For some time now, people within the sports/leisure business have been expressing scepticism about claims from the FAI that they have already sold all of their 54 corporate units and all of the premium seats. Croke Park, for instance, with a good head start and a more full schedule, hasn't found the market for those commodities to be nearly so rapacious.
Then there is the price. The original project as conceived by Bernard O'Byrne and the Dutch developers, HBG, quickly spiralled out of control over cost. Any hope that this wouldn't happen was based on the Pollyanna syndrome and a refusal to recognise the realities of modern processes. If somebody quotes you £65 million for building a stadium with a retractable roof in 1998, that price is unlikely to stand if you begin building the stadium in late 2001. By the time No Income Park began to see the light at the end of the tunnel, an equity partner was needed.
Funny thing is that, when the FAI was offered a gift of 50 acres of land in Clonburris, near Clondalkin, back in 1998, some of the conditions attached by Dunloe Ewart pointed the way forward. The development at Clonburris was to have no conflict with Government plans and the developers would be equity partners in the affair. In hindsight, there was a lot of wisdom in that offer.
The equity partner (or one thereof) should, of course, have been the Government. The Dunloe Ewart offer recognised that the Government had become the real estate agent doing the house-hunting on behalf of the IRFU. For both organisations, a co-tenancy made the most sense.
It's no time for gloating, however. The loss of the coaching facilities which were to have come with No Income Park should be made up for immediately by the Government, and the generosity shouldn't end there.
If No Income Park fades into the dim and distant this week, there should be a welcome into the parlour for the FAI down at the Taoiseach's office. There should be grown-up discussions, not just about the living arrangements in the BertieBowl, but about what commitments Mr Sepp Blatter (a vocal cheerleader for No Income Park) is prepared to make to Irish soccer in terms of lending his support for the place as a venue for the odd Euro final.
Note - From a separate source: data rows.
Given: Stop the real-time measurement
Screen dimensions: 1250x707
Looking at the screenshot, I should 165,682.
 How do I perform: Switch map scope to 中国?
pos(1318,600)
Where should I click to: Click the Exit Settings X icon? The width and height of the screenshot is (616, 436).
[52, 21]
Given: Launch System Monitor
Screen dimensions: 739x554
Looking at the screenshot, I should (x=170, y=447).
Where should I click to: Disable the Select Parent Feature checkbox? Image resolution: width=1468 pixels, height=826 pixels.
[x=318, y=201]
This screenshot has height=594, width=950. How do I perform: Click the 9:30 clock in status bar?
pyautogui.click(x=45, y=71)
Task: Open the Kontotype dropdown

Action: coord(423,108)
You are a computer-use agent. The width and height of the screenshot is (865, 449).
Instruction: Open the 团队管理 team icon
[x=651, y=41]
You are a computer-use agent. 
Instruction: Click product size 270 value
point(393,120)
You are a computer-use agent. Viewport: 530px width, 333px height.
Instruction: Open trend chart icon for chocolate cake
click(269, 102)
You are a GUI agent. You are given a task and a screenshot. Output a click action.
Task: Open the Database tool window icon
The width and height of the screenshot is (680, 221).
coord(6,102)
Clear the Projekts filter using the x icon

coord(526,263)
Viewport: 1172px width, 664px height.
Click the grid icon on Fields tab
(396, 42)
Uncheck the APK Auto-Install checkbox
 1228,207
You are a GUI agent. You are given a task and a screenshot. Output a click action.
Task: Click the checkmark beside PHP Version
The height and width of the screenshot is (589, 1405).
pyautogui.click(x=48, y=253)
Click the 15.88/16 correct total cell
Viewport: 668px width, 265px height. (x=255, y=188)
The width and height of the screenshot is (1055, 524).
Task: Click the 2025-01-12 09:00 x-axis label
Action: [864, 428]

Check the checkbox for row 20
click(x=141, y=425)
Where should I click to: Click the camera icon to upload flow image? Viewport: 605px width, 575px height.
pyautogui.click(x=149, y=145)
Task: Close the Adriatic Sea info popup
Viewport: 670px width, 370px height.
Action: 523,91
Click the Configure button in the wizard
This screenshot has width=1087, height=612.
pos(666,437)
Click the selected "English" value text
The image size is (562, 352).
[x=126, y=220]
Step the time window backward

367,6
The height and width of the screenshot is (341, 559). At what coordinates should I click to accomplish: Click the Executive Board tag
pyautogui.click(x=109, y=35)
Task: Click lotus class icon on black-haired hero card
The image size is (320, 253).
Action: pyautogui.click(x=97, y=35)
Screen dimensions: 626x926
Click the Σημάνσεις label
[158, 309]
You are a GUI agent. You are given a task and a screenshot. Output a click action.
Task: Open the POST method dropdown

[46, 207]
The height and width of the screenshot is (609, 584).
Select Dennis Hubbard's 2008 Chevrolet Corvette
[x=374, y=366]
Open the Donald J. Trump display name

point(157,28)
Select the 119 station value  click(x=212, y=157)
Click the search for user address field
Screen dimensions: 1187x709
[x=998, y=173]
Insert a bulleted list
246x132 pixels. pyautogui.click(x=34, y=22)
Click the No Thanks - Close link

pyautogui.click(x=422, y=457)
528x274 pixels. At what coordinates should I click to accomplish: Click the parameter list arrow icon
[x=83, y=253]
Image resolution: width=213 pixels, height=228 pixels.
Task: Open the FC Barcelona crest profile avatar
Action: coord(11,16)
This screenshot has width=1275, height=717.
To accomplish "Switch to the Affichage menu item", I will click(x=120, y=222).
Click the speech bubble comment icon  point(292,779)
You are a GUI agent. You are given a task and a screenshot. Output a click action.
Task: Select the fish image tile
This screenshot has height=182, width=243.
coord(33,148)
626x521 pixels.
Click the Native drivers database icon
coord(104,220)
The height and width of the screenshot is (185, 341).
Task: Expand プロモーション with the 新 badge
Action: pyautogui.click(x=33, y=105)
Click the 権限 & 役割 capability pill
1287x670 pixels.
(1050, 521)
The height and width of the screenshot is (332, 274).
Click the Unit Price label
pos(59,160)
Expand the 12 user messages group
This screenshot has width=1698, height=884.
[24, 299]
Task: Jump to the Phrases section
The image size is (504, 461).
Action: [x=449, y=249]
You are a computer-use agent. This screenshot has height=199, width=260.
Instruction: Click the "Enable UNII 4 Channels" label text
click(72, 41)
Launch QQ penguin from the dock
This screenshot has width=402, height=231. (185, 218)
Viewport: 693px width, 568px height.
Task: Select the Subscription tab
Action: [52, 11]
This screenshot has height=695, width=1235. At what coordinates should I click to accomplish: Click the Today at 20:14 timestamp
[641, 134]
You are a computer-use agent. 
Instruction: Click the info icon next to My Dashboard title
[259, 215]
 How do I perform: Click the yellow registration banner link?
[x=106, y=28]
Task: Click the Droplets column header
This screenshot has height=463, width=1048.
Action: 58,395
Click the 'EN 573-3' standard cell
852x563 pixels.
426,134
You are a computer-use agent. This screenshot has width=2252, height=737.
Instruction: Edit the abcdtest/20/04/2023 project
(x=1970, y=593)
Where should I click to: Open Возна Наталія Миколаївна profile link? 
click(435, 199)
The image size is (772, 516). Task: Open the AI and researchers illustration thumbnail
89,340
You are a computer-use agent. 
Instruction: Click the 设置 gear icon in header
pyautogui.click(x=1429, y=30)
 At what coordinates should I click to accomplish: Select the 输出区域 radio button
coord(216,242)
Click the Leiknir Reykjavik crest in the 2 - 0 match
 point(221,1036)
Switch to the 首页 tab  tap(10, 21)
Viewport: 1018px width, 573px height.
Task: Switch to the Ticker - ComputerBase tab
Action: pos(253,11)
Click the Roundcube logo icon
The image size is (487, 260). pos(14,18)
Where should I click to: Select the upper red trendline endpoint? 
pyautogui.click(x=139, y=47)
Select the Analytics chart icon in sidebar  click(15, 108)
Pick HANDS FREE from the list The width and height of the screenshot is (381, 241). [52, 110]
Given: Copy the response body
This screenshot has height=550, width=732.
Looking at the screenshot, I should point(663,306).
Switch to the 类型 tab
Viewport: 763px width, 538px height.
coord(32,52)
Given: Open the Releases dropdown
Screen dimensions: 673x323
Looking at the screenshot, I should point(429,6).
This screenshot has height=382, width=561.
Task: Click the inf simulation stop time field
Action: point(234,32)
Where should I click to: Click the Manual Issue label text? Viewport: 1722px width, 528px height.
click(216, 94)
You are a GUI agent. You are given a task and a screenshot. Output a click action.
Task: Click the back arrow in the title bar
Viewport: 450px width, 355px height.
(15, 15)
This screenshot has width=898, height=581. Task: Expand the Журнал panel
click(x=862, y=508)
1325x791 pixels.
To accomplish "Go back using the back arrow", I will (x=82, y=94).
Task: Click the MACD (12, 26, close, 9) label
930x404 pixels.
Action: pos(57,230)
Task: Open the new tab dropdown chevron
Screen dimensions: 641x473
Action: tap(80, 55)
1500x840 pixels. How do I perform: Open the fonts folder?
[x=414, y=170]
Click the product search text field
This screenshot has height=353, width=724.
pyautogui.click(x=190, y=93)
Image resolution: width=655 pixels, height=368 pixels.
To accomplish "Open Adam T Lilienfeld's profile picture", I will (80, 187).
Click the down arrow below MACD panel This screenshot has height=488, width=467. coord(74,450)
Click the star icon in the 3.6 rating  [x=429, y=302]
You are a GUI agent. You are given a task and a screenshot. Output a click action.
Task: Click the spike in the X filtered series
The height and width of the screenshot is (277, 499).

We should know, too, whether he will lobby for Irish inclusion as a franchise in any European superleague.
If we are to spend so much public money on helping out the greatest professional sport on earth, we need to know if we are to be treated as a backwater or as real players.
More, if we are to spend so much money on the BertieBowl and its baubles, we should spend the same again every few years on public policy ventures in municipal sport, the point being not merely to win medals and get the tricolour run up the flagpole, but to develop a healthy and non-sedentary citizenry.
The demise of No Income Park probably means that the BertieBowl shall rise. So be it; but it should rise in a different, more central location and the meanness of spirit which has informed its inception had best be exorcised.